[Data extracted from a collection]
+ + + + +

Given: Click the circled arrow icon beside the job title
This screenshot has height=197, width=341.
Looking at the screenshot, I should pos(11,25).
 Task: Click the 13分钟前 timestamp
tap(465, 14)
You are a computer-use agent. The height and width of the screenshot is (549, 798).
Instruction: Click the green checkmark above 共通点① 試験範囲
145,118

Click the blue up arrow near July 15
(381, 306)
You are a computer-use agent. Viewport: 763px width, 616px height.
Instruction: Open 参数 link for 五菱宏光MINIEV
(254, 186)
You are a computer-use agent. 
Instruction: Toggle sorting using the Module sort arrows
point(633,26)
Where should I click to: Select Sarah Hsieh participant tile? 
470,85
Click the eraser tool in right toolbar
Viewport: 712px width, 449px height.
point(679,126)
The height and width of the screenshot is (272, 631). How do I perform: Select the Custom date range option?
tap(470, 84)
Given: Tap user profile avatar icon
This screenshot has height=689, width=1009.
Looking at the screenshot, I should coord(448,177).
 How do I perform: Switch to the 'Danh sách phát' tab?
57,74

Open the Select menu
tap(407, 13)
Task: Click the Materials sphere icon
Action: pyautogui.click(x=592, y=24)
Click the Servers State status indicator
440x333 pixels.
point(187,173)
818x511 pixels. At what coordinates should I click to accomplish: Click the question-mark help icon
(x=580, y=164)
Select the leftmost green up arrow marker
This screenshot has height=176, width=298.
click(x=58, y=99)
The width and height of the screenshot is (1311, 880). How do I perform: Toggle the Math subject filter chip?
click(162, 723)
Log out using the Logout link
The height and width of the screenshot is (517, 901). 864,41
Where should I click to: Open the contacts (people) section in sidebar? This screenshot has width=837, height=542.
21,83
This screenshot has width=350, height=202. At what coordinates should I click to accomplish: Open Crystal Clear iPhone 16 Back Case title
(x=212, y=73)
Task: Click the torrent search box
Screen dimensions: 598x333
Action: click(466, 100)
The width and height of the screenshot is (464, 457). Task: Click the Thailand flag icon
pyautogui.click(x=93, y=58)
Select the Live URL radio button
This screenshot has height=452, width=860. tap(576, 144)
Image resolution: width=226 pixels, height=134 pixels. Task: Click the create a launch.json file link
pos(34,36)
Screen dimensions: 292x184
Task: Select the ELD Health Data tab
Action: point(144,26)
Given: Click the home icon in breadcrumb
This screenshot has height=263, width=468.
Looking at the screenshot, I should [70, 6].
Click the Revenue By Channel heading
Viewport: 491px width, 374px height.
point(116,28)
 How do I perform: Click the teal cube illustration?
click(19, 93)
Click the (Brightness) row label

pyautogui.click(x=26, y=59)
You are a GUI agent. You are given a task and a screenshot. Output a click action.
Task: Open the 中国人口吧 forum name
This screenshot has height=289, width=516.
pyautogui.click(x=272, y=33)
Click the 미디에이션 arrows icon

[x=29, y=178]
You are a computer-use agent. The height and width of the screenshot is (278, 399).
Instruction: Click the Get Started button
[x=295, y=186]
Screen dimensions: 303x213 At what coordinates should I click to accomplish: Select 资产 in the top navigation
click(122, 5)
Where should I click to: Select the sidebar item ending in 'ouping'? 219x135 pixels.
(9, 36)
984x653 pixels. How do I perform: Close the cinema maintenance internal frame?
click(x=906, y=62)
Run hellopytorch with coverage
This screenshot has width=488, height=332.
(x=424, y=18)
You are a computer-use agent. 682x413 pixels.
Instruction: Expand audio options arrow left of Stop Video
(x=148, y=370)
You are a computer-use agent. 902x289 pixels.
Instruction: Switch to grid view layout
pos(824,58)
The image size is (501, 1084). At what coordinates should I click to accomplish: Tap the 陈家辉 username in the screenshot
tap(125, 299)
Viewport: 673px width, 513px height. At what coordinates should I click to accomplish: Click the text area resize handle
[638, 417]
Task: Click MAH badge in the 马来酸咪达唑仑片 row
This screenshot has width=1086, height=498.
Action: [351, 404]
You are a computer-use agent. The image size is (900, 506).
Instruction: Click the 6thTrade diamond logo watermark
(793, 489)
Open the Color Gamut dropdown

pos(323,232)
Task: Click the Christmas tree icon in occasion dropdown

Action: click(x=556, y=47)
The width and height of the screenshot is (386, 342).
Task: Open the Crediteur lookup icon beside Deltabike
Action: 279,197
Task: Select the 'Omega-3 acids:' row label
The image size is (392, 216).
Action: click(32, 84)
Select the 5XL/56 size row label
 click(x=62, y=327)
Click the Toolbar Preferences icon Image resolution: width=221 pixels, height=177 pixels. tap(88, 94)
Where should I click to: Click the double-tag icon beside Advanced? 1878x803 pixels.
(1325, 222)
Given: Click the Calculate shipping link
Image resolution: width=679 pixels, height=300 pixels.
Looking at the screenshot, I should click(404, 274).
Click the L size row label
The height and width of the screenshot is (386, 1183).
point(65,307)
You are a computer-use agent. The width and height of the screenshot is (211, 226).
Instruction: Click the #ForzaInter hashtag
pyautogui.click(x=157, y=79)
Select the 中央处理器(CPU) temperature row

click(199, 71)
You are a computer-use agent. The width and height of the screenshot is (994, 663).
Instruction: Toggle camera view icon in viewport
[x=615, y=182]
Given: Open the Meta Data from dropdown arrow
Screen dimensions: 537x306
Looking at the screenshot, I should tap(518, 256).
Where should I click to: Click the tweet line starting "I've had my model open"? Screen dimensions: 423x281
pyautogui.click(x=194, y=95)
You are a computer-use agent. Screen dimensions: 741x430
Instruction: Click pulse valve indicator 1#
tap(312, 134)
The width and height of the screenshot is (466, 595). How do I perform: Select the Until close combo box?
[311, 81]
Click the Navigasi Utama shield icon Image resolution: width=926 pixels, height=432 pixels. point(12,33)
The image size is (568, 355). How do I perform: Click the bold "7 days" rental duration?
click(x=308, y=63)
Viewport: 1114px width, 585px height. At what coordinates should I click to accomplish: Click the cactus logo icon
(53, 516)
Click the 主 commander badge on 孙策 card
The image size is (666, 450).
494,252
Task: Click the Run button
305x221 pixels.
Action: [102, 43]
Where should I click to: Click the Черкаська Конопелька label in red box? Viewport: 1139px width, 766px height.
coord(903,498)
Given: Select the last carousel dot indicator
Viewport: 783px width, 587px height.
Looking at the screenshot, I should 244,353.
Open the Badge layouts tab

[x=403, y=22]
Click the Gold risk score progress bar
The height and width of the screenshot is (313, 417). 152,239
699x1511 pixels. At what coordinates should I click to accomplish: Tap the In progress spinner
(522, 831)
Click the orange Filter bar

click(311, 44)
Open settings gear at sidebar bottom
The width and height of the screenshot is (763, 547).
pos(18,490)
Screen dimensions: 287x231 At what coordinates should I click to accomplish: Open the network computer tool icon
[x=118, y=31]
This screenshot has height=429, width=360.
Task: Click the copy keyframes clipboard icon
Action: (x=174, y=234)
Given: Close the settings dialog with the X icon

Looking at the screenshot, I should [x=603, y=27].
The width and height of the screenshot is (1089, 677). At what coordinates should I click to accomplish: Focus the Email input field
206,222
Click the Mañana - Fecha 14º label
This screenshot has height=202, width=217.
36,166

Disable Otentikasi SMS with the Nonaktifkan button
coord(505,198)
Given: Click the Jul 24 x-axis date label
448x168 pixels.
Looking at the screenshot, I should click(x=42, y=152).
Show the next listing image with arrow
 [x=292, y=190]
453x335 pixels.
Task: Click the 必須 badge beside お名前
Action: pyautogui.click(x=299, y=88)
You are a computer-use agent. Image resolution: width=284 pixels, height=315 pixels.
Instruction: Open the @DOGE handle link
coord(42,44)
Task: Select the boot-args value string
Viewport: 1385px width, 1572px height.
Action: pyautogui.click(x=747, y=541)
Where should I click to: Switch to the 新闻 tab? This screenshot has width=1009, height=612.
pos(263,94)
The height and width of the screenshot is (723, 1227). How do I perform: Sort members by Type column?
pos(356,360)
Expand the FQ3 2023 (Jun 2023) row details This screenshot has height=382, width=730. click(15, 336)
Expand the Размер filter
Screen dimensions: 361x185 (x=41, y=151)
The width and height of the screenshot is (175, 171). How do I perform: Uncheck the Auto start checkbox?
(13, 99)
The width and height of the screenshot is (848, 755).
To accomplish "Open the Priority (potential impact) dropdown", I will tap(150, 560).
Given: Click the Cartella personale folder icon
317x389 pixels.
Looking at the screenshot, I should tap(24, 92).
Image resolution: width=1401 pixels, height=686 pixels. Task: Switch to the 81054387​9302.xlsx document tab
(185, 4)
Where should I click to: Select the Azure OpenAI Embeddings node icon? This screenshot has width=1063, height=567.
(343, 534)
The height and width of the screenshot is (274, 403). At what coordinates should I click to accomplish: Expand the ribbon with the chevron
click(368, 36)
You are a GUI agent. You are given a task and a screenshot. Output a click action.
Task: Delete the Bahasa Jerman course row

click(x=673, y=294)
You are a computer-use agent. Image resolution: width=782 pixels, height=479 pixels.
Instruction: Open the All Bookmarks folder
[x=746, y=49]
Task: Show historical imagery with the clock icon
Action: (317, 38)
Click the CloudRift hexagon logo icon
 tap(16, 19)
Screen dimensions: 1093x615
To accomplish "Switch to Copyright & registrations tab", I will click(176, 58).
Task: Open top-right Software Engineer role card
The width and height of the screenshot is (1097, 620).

+ + + + +

_What you should do:_
Look above for the line containing "Given: Close the". Output from there through the line containing "You are a computer-use agent. Image resolution: width=782", exactly and inclusively.

_Answer to the exercise:_
Given: Close the settings dialog with the X icon

Looking at the screenshot, I should [x=603, y=27].
The width and height of the screenshot is (1089, 677). At what coordinates should I click to accomplish: Focus the Email input field
206,222
Click the Mañana - Fecha 14º label
This screenshot has height=202, width=217.
36,166

Disable Otentikasi SMS with the Nonaktifkan button
coord(505,198)
Given: Click the Jul 24 x-axis date label
448x168 pixels.
Looking at the screenshot, I should click(x=42, y=152).
Show the next listing image with arrow
 [x=292, y=190]
453x335 pixels.
Task: Click the 必須 badge beside お名前
Action: pyautogui.click(x=299, y=88)
You are a computer-use agent. Image resolution: width=284 pixels, height=315 pixels.
Instruction: Open the @DOGE handle link
coord(42,44)
Task: Select the boot-args value string
Viewport: 1385px width, 1572px height.
Action: pyautogui.click(x=747, y=541)
Where should I click to: Switch to the 新闻 tab? This screenshot has width=1009, height=612.
pos(263,94)
The height and width of the screenshot is (723, 1227). How do I perform: Sort members by Type column?
pos(356,360)
Expand the FQ3 2023 (Jun 2023) row details This screenshot has height=382, width=730. click(15, 336)
Expand the Размер filter
Screen dimensions: 361x185 (x=41, y=151)
The width and height of the screenshot is (175, 171). How do I perform: Uncheck the Auto start checkbox?
(13, 99)
The width and height of the screenshot is (848, 755).
To accomplish "Open the Priority (potential impact) dropdown", I will tap(150, 560).
Given: Click the Cartella personale folder icon
317x389 pixels.
Looking at the screenshot, I should tap(24, 92).
Image resolution: width=1401 pixels, height=686 pixels. Task: Switch to the 81054387​9302.xlsx document tab
(185, 4)
Where should I click to: Select the Azure OpenAI Embeddings node icon? This screenshot has width=1063, height=567.
(343, 534)
The height and width of the screenshot is (274, 403). At what coordinates should I click to accomplish: Expand the ribbon with the chevron
click(368, 36)
You are a GUI agent. You are given a task and a screenshot. Output a click action.
Task: Delete the Bahasa Jerman course row

click(x=673, y=294)
You are a computer-use agent. Image resolution: width=782 pixels, height=479 pixels.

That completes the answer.